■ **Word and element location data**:

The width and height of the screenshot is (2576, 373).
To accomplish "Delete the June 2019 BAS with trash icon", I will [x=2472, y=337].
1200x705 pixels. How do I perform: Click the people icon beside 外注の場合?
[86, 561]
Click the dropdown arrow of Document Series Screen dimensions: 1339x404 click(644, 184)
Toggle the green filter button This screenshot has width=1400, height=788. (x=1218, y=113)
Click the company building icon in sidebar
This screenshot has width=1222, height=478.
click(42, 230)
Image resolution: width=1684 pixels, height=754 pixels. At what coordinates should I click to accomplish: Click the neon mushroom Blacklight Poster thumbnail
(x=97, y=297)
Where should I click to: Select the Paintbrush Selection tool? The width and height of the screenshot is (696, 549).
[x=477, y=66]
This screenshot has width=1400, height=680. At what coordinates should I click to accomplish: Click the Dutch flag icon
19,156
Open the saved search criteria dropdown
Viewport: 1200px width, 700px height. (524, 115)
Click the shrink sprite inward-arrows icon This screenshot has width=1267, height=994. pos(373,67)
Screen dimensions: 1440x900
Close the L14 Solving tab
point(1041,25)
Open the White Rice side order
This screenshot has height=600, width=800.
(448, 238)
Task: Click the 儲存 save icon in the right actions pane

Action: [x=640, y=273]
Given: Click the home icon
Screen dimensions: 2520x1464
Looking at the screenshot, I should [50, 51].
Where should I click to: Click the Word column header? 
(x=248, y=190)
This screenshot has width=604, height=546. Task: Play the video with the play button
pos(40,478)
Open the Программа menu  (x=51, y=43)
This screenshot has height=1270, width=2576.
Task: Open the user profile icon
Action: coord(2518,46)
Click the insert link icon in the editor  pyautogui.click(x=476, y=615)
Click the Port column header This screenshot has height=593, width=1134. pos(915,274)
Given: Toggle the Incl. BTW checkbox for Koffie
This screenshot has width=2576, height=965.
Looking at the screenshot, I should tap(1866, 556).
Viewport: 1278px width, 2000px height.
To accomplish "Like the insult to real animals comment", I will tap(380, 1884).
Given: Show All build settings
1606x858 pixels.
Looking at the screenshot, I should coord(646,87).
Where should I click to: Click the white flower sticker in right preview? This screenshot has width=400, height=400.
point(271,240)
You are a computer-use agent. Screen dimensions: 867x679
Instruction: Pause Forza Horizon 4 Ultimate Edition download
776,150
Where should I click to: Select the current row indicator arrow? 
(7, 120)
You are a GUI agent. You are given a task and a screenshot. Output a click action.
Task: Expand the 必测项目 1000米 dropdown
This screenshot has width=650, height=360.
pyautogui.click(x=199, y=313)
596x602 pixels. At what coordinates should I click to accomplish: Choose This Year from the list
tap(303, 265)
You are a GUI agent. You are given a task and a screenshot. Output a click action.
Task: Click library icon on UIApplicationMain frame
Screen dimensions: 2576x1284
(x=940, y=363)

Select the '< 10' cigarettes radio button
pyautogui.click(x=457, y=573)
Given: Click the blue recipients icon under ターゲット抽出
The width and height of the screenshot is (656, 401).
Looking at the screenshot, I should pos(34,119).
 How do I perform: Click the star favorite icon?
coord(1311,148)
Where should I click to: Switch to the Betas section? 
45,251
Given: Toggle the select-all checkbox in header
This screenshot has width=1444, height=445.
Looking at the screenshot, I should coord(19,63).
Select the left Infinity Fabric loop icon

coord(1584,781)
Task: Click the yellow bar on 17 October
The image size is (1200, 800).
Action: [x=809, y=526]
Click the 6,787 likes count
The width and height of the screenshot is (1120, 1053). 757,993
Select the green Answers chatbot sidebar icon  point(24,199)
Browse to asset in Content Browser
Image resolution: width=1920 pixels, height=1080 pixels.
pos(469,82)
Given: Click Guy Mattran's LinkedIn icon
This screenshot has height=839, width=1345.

■ **SET PROBLEM**:
Rewrite the lines from the beginning through the line containing "(x=97, y=297)", replacing "green" with "blue" and changing nothing else.

■ **OUTPUT OF THE EXERCISE**:
The width and height of the screenshot is (2576, 373).
To accomplish "Delete the June 2019 BAS with trash icon", I will [x=2472, y=337].
1200x705 pixels. How do I perform: Click the people icon beside 外注の場合?
[86, 561]
Click the dropdown arrow of Document Series Screen dimensions: 1339x404 click(644, 184)
Toggle the blue filter button This screenshot has width=1400, height=788. (x=1218, y=113)
Click the company building icon in sidebar
This screenshot has width=1222, height=478.
click(42, 230)
Image resolution: width=1684 pixels, height=754 pixels. At what coordinates should I click to accomplish: Click the neon mushroom Blacklight Poster thumbnail
(x=97, y=297)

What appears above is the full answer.